Orientierungslosigkeit als Ausgangspunkt

Die aktuelle Situation der Fed ist ungewöhnlich: Einerseits besteht weiterhin Inflationsdruck, der für Zinserhöhungen sprechen könnte. Andererseits gibt es Argumente für weitere Senkungen, etwa zur Stützung der Konjunktur. Diese Unklarheit spiegelt sich in der Uneinigkeit innerhalb des Offenmarktausschusses (FOMC) wider, dem geldpolitischen Entscheidungsgremium der Fed.

Für Anleger bedeutet das: Eine klare Wette auf ein bestimmtes Zinsszenario ist derzeit schwierig. Umso wertvoller ist eine historische Analyse, die zeigt, welche Sektoren in der Vergangenheit unter welchen Bedingungen outperformt haben. Die Erkenntnisse aus solchen Untersuchungen können als Grundlage für eine sektorbasierte Portfoliostrategie dienen – unabhängig davon, welche Richtung die Fed letztlich einschlägt.
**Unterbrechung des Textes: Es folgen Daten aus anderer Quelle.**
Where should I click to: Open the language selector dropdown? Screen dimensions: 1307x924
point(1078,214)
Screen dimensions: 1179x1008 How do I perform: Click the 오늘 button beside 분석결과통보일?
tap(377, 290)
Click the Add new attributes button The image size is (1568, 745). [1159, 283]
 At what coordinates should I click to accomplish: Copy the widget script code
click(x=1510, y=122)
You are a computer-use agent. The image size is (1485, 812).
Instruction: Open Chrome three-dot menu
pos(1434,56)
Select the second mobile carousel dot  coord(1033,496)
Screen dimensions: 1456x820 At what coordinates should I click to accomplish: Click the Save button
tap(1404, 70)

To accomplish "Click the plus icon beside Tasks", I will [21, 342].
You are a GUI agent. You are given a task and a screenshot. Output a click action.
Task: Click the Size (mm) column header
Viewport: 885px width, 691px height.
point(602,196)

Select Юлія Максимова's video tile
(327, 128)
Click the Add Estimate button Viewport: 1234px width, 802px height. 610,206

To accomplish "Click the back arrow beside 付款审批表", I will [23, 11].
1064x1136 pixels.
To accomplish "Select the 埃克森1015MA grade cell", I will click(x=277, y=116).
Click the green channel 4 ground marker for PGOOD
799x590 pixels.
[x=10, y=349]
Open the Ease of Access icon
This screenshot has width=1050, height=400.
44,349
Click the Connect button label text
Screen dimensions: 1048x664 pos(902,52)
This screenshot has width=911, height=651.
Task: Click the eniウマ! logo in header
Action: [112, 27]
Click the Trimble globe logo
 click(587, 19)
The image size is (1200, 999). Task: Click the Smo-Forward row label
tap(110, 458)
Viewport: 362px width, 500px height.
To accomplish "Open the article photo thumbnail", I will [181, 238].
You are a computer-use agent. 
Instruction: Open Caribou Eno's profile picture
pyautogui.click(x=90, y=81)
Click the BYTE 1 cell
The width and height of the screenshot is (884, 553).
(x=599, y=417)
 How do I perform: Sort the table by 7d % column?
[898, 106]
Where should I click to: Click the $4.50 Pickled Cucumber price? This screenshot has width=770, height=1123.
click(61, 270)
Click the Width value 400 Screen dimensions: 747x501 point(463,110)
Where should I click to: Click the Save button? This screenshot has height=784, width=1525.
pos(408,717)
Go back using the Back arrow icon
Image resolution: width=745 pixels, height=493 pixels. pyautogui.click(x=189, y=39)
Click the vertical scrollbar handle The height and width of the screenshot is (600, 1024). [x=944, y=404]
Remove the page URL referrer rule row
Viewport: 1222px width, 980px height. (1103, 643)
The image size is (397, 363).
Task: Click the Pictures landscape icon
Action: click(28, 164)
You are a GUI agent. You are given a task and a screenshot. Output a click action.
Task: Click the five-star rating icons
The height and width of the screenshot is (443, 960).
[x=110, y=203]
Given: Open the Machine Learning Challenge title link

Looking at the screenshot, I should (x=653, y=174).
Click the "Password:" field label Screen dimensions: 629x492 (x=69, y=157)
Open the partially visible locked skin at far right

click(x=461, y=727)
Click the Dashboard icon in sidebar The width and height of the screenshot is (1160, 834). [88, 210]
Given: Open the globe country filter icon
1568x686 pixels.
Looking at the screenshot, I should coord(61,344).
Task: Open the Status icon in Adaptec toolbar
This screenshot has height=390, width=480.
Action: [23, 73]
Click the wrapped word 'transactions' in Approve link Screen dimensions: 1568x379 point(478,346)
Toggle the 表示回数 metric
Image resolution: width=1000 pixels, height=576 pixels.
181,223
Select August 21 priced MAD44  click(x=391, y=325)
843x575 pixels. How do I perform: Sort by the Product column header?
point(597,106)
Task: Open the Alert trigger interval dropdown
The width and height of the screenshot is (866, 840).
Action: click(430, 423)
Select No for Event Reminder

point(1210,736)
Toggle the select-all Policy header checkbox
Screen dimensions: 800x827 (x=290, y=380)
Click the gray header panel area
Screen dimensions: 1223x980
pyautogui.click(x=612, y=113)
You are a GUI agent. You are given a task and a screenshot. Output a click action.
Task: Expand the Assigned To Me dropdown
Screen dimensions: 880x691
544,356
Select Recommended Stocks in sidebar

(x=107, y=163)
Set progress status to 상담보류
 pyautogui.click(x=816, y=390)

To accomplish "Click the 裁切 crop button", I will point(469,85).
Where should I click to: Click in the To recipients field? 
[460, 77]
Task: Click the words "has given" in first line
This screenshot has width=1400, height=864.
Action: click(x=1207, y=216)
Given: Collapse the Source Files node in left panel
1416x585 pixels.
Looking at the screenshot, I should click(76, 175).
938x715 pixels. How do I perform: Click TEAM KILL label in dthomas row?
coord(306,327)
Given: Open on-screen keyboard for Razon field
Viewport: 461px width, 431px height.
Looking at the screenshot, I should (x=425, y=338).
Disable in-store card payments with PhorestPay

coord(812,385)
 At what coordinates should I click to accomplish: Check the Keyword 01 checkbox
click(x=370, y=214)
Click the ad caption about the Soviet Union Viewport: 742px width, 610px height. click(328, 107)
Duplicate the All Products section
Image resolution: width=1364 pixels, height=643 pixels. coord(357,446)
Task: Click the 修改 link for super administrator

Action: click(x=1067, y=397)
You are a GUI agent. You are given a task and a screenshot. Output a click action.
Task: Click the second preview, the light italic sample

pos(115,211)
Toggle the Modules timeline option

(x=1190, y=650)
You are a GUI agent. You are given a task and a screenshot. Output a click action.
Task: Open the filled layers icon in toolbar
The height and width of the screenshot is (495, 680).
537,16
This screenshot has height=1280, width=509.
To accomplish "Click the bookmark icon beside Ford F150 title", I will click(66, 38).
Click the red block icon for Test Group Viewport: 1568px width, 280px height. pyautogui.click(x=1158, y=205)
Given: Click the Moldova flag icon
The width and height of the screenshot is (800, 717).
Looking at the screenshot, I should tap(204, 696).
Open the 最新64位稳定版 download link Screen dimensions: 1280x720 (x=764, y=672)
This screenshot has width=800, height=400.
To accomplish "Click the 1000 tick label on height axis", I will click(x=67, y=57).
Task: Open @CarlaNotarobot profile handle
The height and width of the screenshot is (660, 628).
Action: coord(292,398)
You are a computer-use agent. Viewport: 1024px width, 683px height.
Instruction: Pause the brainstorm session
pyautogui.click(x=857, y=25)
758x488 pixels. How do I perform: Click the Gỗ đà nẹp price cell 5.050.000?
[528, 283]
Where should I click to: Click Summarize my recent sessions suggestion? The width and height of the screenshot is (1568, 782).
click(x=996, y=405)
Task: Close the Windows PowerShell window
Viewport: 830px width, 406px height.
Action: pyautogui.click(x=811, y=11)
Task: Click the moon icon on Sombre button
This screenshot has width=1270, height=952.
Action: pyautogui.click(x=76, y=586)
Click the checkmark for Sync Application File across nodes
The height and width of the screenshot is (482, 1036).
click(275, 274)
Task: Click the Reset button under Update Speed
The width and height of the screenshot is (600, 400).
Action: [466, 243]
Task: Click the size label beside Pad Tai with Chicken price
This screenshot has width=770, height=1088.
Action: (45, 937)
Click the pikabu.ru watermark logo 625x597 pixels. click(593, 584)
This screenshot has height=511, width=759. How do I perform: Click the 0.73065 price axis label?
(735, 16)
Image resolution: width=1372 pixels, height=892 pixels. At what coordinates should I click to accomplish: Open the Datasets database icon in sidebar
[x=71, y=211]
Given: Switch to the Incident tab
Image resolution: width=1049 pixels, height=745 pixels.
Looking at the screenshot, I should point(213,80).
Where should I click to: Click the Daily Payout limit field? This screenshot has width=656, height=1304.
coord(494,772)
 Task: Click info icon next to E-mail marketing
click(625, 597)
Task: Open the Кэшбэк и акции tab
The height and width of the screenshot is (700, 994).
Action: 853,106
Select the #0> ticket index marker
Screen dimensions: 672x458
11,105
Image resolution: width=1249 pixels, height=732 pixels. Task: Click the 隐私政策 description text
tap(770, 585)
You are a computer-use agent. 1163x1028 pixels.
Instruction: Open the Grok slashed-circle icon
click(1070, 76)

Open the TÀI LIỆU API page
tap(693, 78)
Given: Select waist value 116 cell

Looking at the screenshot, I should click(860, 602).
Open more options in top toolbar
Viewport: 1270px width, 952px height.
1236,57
Die Forschungsarbeit, die im Wall Street Journal veröffentlicht wurde, liefert damit einen wertvollen Beitrag zur aktuellen Debatte über die richtige Anlagestrategie in einem unsicheren Zinsumfeld. Anleger, die ihr Portfolio auf verschiedene Zinsszenarien vorbereiten möchten, erhalten durch eine sektorbasierte Betrachtung des S&P 500 eine strukturierte Entscheidungsgrundlage.